Я поинтересовалась, не тот ли это парень, который оплатил её операцию по смене пола.
– Нет, не он. То был другой парень. Фил из Потакета.
– Вы жили в Потакете?
– Нет, но Фил там жил до того, как мы повстречались. Он всегда представлялся людям, как «Фил из Потакета». И ещё у него была ужасная стереосистема.
– Мне жаль, что с тобой так всё получилось.
– Эй, слушай, многим подросткам пришлось испытать на своей шкуре гораздо более страшные вещи.
– Но неужели твоя мать жалела, что родила тебя? – Честно говоря, это шокировало меня гораздо больше, чем её боксирующий отец. – Как можно разлюбить собственного ребёнка?
– Чёрт возьми, если я знаю. Может быть, она с самого начала меня не особо любила. Я всегда считала, что дело именно в этом. Во всяком случае, так было много лет назад. Я не зацикливаюсь на этом. Прошлое есть прошлое. Что было, то прошло.
Я извинилась за то, что подняла эту тему: все эти транссексуальные дела, её детство, проблемы с родителями. Не уверена, кто первый начал, Абалин или я. Она кинула в рот ещё горсть хлопьев «Трикс» и лениво сказала, чтобы я не забивала себе этим голову, а затем добавила:
– Я же как-то говорила, что стараюсь почаще смеяться. Я смеюсь, чтобы отпугивать волков.
Я смеюсь, чтобы отпугивать волков.
Вы смеялись, мистер Салтоншталль? А вы, мистер Перро, отгоняли смехом своих волков? Может, потом вы забыли, как это делать, или волки стали слишком большими? Слишком большими и злобными, они сопели без устали у вас под ухом, и, боже, «какие у тебя большие глаза», пока один из вас не упал с лошади, а другой не разбился на мотоцикле. Мама, тебя тоже преследовали волки? Кэролайн, а тебя?
– Прекрати, – напечатала Имп, молотя по клавишам так сильно, что клавиша «А» пробила крошечную дырочку в листе бумаги. – Ты не пишешь историю о призраке волчицы. Это история о призраке русалки. Не спутай их.
Не спутай их.
Это всё равно что пытаться отделить день от ночи, забыв про разделяющие их сумерки и рассвет. Я могла бы попробовать это сделать. С таким же успехом.

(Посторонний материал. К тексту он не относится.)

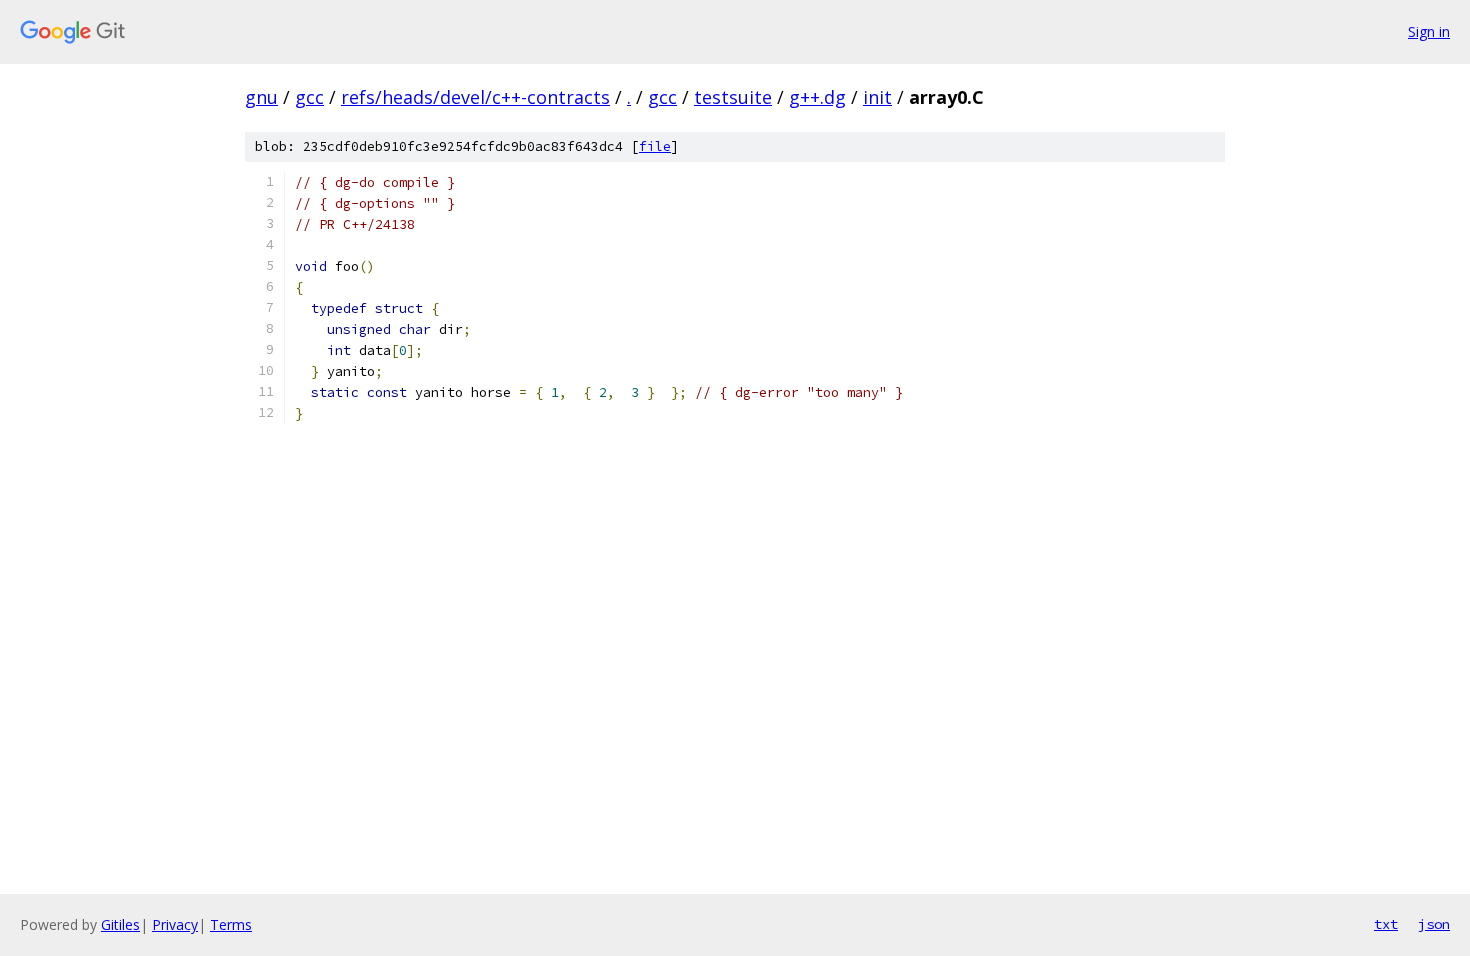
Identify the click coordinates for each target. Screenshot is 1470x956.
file (655, 146)
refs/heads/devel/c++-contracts (475, 97)
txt (1386, 924)
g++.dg (817, 97)
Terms (231, 924)
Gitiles (120, 924)
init (877, 97)
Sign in (1429, 31)
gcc (309, 97)
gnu (261, 97)
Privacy (175, 924)
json (1434, 924)
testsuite (733, 97)
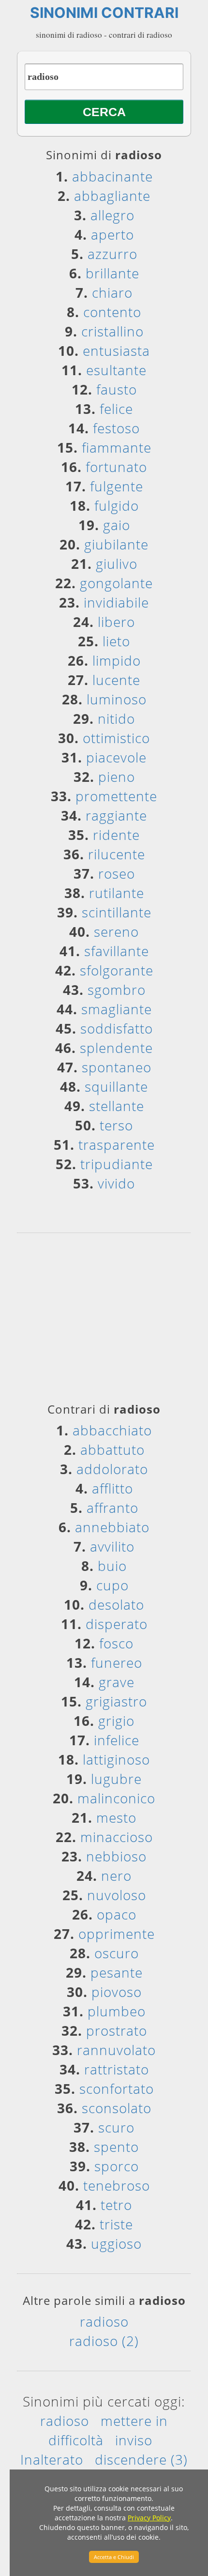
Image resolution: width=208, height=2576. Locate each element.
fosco (116, 1643)
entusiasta (116, 350)
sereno (116, 931)
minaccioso (116, 1837)
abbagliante (112, 195)
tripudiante (116, 1164)
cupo (112, 1585)
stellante (116, 1106)
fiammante (116, 447)
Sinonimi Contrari (104, 12)
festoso (116, 428)
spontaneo (116, 1067)
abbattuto (112, 1449)
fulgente (116, 486)
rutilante (116, 893)
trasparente (116, 1144)
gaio (116, 525)
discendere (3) (141, 2459)
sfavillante (116, 951)
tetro (116, 2204)
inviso (133, 2440)
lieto (116, 641)
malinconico (116, 1798)
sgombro (117, 989)
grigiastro (116, 1701)
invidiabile (116, 602)
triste (116, 2224)
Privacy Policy (149, 2517)
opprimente (116, 1933)
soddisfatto (116, 1028)
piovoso (116, 1991)
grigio (116, 1720)
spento (116, 2146)
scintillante (116, 912)
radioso (104, 2321)
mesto (116, 1817)
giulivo (116, 563)
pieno (116, 776)
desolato (116, 1604)
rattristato (116, 2069)
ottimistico (116, 738)
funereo (116, 1662)
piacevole (116, 757)
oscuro (116, 1953)
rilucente (116, 854)
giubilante (116, 544)
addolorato (112, 1469)
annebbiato (112, 1527)
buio (112, 1565)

Теперь я прекрасно понимаю, что предыдущее заявление Абалин о том, что она окончила среднюю школу, а затем поступила в УРА для изучения биоинформатики, похоже, противоречит её рассказу о том, как она сбежала из дома в шестнадцать лет и жила на улице. Но меня никогда не заботило, правда ли и то и другое, либо какая-то часть её истории не соответствует действительности, а она просто беззастенчиво врёт, перемешивая их подобным образом. Либо ей вообще все равно, что о ней думают люди, и поэтому она, возможно, меняла свою биографию так же часто, как наряды. Это не моё дело.
В любом случае: «Я же как-то говорила, что стараюсь почаще смеяться. Я смеюсь, чтобы отпугивать волков».

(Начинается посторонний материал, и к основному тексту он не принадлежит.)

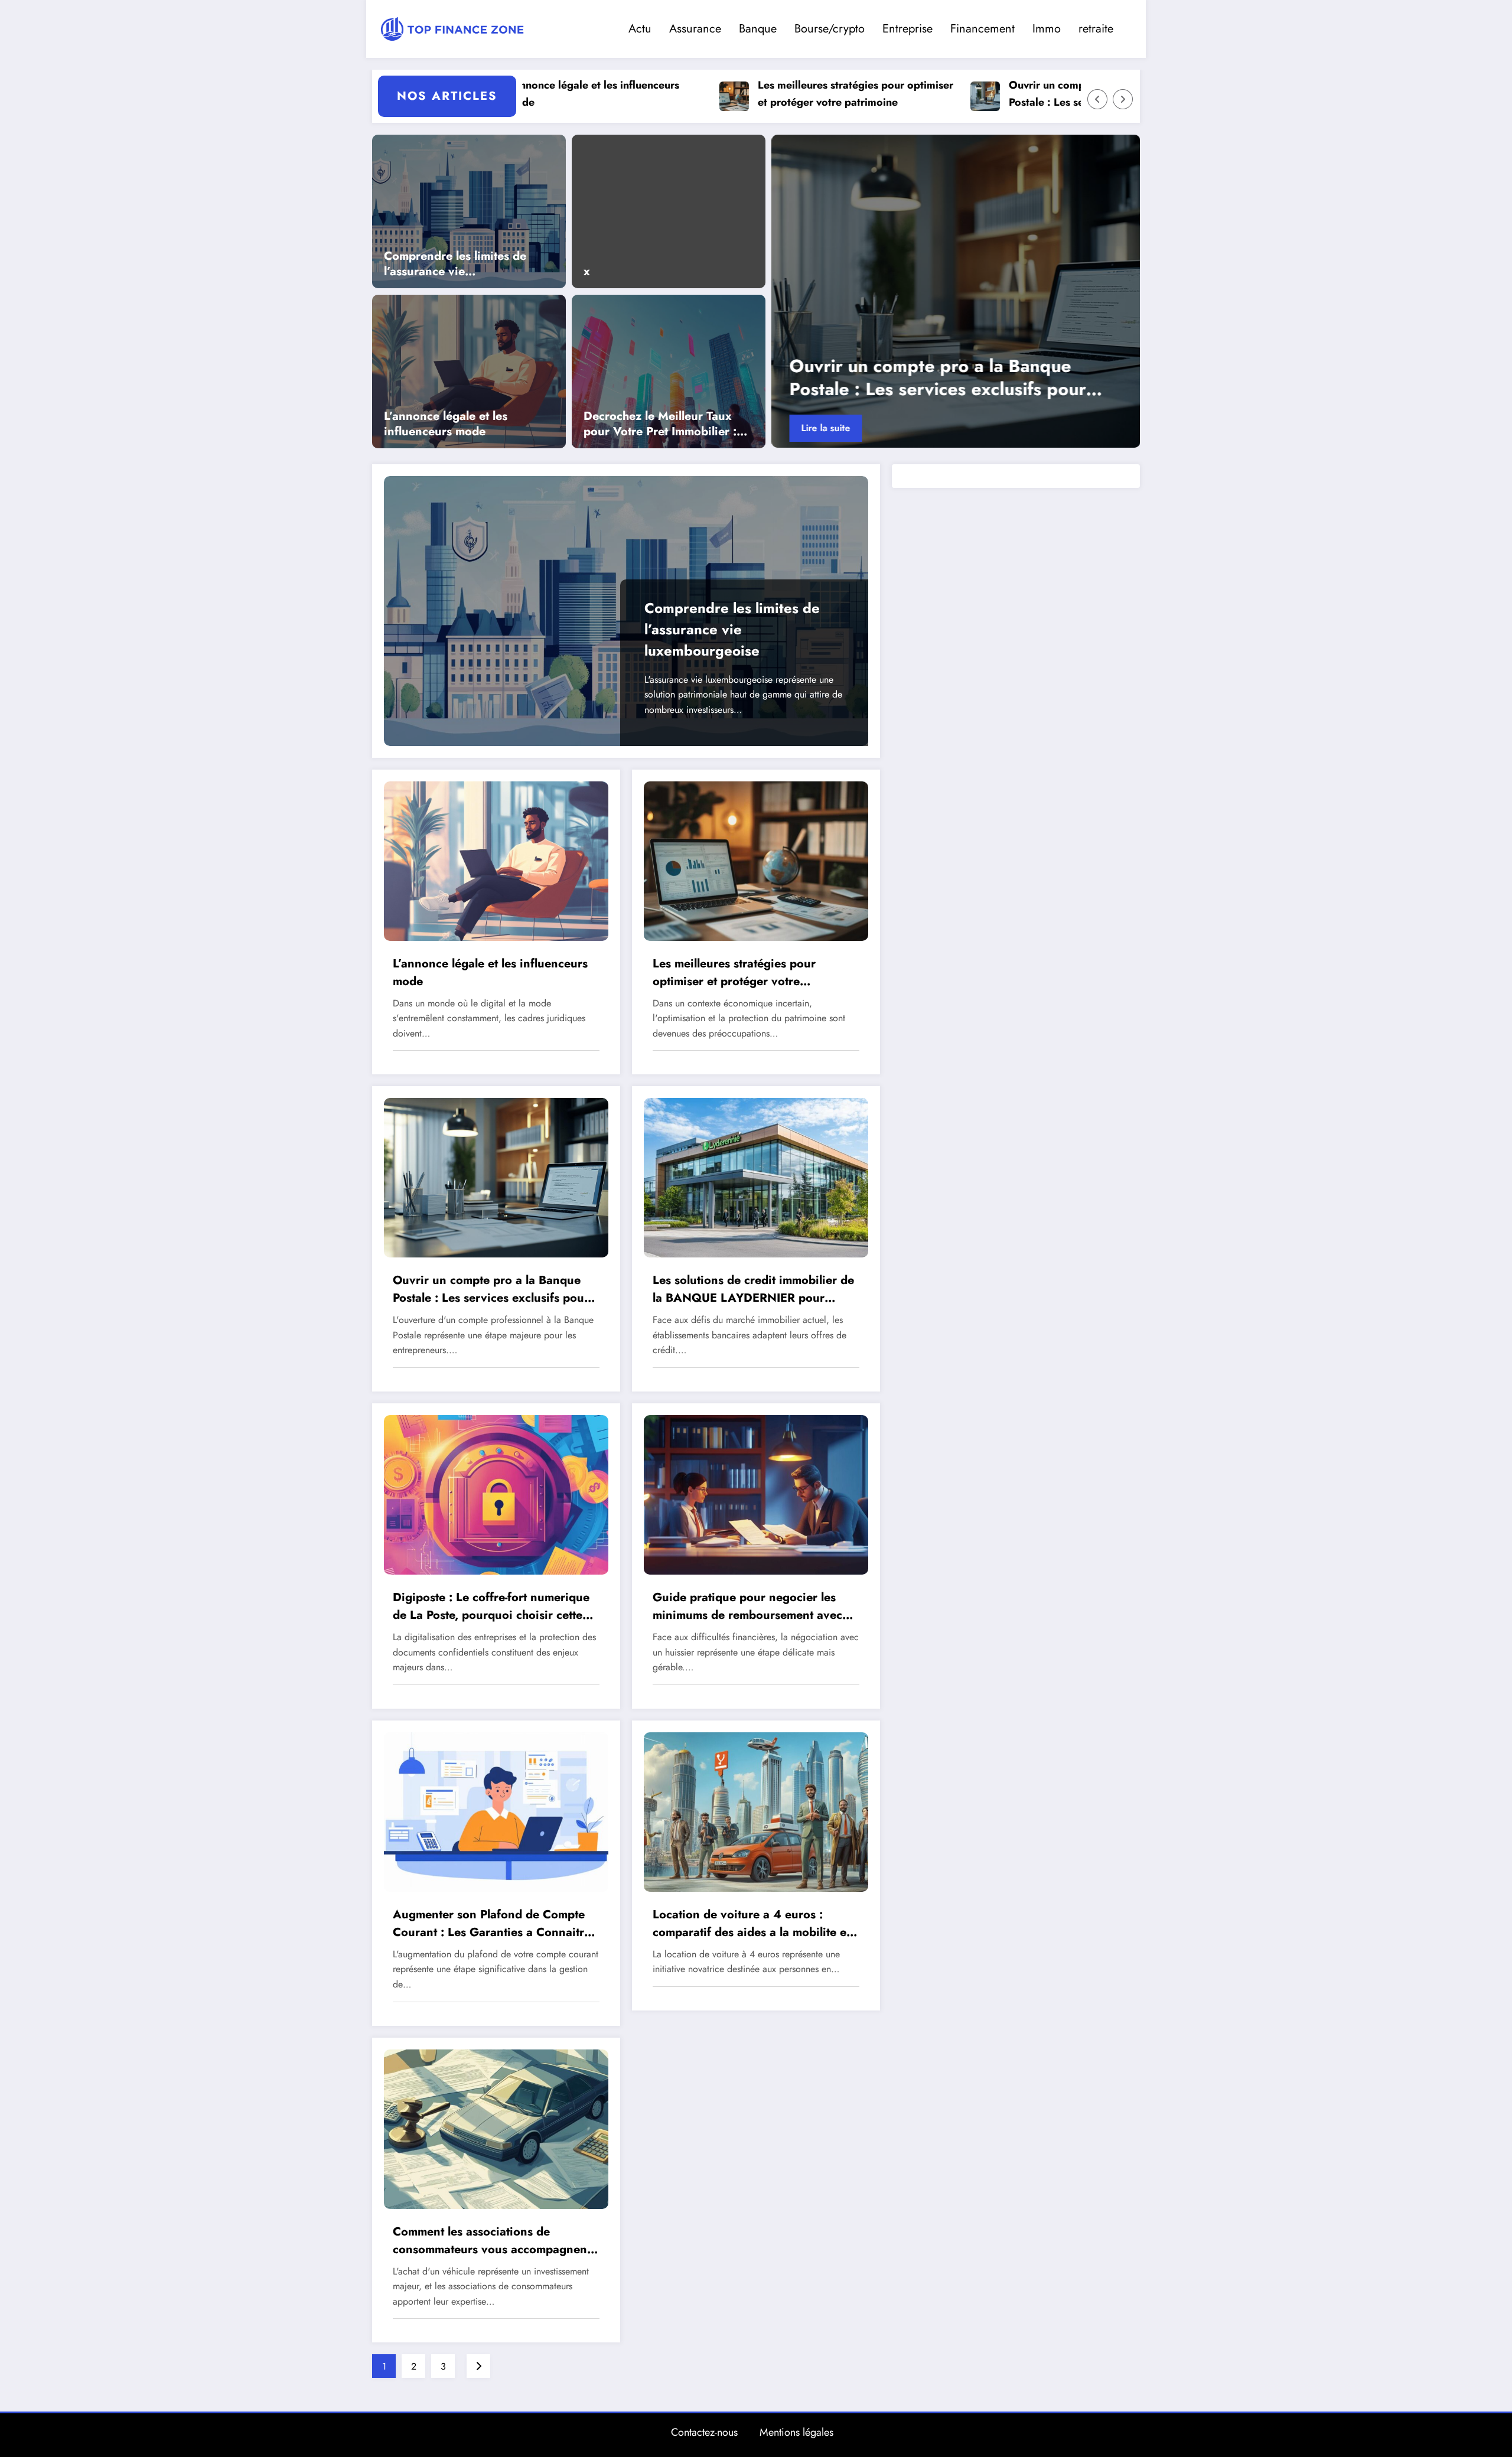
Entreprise (907, 28)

– Не стоило мне этого касаться. Мы можем сменить тему, если не хочешь об этом говорить. Я не буду возражать.
Она слабо улыбнулась и съела ещё одну горсть хлопьев.
– Это круто, – хмыкнула она. – То, что со мной случилось. Все, что с тобой происходит, делает тебя самим собой, к лучшему или к худшему, не важно. Кроме того, ты позволила мне прочитать свой рассказ. Считай, что это своего рода взаимность.
– Нет, ты не права. Твоя история гораздо более личная, чем мой рассказ.
– Я такая какая есть, Имп. Обычно я не пытаюсь притворяться кем-то ещё. Если я так поступаю, то только усугубляю этим ситуацию.
– Сколько людей когда-либо проходили через такую же физическую трансформацию, что и ты? Начать с одного и стать кем-то другим. Сделать этот трудный выбор.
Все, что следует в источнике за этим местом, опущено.